Why this matters now

There is more conflict today than since WWII and this trend is increasing, not decreasing. The old commercial and investment approach—avoid “red” countries and assume the public sector will tend to those areas—no longer applies. As ODA funds are slashed globally, stabilizing forces and investments have and will disappear, and previously secure and established markets will fall into the “red”. Supply chains already run through fragile regions. Digital and cultural spillovers mean reputational exposure doesn’t stay inside borders where conflict occurs. And the opportunity cost is real: prevention and stabilizing investments compound value over time, while crisis response burns capital on losses that are totally foreseeable.

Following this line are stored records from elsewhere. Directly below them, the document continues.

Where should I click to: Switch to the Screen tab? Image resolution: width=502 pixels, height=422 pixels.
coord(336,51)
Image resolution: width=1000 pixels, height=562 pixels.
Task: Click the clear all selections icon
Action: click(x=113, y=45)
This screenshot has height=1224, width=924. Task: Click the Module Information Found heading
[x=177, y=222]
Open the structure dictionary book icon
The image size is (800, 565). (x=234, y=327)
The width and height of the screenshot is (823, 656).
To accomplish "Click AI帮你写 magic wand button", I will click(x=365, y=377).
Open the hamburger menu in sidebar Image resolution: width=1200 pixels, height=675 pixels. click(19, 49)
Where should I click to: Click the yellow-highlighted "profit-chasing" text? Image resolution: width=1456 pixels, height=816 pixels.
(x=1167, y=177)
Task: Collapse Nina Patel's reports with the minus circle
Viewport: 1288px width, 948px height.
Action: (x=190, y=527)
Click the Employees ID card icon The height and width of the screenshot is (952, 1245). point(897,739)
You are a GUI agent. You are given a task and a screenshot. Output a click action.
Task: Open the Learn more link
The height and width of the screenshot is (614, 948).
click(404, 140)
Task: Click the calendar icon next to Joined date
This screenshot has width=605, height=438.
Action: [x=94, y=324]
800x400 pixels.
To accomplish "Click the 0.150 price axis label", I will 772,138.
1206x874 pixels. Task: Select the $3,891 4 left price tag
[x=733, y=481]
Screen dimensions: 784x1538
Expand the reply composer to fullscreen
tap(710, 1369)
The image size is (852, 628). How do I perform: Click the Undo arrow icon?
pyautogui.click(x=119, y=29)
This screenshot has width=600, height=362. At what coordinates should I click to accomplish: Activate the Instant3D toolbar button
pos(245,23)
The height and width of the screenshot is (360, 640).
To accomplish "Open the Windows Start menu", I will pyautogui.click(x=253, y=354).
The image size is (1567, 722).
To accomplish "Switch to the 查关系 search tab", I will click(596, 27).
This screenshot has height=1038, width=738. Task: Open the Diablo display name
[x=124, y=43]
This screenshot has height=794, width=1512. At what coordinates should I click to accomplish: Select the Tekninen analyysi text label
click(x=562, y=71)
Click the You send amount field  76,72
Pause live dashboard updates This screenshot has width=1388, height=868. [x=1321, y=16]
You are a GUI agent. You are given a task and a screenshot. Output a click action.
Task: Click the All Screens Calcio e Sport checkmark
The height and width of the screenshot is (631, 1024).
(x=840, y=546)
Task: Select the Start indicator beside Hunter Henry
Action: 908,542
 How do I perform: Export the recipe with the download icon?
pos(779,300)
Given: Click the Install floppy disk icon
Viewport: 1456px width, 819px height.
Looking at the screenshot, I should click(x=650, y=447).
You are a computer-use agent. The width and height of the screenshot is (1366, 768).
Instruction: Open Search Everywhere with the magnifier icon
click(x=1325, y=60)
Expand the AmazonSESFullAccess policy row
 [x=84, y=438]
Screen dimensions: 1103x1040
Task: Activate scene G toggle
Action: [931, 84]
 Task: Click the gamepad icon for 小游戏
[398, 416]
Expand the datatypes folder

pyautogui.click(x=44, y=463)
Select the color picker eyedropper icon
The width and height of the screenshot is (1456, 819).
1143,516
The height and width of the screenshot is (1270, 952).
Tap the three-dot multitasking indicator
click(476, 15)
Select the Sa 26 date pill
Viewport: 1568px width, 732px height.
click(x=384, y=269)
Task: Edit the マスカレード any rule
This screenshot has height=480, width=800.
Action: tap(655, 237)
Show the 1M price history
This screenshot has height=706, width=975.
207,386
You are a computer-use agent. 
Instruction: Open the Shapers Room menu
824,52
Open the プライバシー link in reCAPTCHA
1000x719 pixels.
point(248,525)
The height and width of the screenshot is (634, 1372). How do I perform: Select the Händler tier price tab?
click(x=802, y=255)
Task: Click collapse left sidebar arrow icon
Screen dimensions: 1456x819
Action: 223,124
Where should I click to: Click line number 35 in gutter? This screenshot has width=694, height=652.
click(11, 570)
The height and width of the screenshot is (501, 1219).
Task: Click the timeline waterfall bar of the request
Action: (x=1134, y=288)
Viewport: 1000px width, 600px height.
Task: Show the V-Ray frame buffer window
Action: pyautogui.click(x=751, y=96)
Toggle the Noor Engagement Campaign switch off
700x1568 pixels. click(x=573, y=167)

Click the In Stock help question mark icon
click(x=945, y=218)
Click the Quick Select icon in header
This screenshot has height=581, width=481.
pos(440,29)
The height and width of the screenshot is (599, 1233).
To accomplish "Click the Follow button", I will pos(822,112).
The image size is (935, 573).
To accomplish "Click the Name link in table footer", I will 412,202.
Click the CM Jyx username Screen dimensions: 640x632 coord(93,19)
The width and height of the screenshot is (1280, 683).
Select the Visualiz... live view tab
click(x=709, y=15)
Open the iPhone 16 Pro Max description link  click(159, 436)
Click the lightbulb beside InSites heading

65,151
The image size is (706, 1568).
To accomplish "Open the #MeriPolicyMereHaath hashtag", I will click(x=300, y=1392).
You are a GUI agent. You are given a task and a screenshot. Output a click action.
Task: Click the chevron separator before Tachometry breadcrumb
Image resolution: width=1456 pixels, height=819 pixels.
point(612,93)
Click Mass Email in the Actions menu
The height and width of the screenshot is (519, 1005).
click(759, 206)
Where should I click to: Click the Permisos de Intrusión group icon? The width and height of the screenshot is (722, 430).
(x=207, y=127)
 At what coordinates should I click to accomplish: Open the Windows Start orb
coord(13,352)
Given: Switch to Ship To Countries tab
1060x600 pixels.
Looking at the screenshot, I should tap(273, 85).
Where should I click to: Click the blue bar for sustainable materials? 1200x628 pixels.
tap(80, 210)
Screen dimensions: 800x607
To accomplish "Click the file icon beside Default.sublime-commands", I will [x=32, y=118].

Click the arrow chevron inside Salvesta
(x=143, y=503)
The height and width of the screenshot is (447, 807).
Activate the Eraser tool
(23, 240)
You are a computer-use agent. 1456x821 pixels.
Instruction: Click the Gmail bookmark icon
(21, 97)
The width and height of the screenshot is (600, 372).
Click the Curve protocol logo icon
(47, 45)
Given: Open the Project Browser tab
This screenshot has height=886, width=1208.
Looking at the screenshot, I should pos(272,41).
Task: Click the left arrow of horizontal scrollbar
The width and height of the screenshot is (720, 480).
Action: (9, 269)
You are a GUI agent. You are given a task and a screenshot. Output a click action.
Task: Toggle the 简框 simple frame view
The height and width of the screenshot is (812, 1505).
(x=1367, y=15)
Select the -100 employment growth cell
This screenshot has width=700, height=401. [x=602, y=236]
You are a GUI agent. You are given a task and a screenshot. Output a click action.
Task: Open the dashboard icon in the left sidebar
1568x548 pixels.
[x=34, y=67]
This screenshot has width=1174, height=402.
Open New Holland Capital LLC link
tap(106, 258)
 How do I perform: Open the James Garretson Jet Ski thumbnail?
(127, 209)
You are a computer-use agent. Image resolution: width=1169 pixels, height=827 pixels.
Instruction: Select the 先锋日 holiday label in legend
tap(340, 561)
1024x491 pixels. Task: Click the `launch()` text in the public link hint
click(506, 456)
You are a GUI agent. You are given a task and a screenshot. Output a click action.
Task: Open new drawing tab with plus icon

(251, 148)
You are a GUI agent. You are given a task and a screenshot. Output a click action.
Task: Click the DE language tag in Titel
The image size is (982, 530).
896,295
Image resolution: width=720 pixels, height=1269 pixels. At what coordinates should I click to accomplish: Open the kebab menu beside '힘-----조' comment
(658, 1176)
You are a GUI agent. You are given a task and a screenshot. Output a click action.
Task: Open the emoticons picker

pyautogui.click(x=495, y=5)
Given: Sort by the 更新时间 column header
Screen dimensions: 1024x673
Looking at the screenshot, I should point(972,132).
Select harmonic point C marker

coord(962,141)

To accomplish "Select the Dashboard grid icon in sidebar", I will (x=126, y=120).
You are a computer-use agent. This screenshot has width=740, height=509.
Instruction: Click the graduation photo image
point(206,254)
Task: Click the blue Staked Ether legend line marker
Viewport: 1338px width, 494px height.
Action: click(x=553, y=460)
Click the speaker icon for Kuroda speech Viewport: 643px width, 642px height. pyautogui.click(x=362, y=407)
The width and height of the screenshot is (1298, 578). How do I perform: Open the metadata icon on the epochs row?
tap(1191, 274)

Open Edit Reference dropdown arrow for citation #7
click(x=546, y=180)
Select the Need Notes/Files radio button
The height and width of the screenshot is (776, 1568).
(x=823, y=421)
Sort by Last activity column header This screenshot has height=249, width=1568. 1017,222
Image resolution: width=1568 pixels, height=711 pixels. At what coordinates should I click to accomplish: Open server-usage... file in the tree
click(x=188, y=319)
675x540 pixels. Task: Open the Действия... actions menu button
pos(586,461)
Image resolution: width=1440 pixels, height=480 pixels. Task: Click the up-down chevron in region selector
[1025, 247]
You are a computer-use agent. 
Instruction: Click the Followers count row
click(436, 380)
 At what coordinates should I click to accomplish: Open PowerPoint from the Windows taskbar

There’s also fatigue with performative ESG. Investors want materiality and mechanisms, not virtue signaling or frameworks that have become part of culture wars. Peace economies answer that by treating stability as an operational moat: lower turnover, fewer shutdowns, better community intelligence, tighter brand trust, and more predictable cash flows. None of that is theoretical. There are already businesses operating like this, and the hope is that they set the new normal.

The bottom line

We’ve spent decades studying how people profit from war. We’ve invested much less in learning how to make stability itself a source of advantage. Peace economies don’t ask markets to be charitable. They ask markets to be smarter by pricing the conditions that keep enterprises open, employees safe, and create value beyond quarterly profits.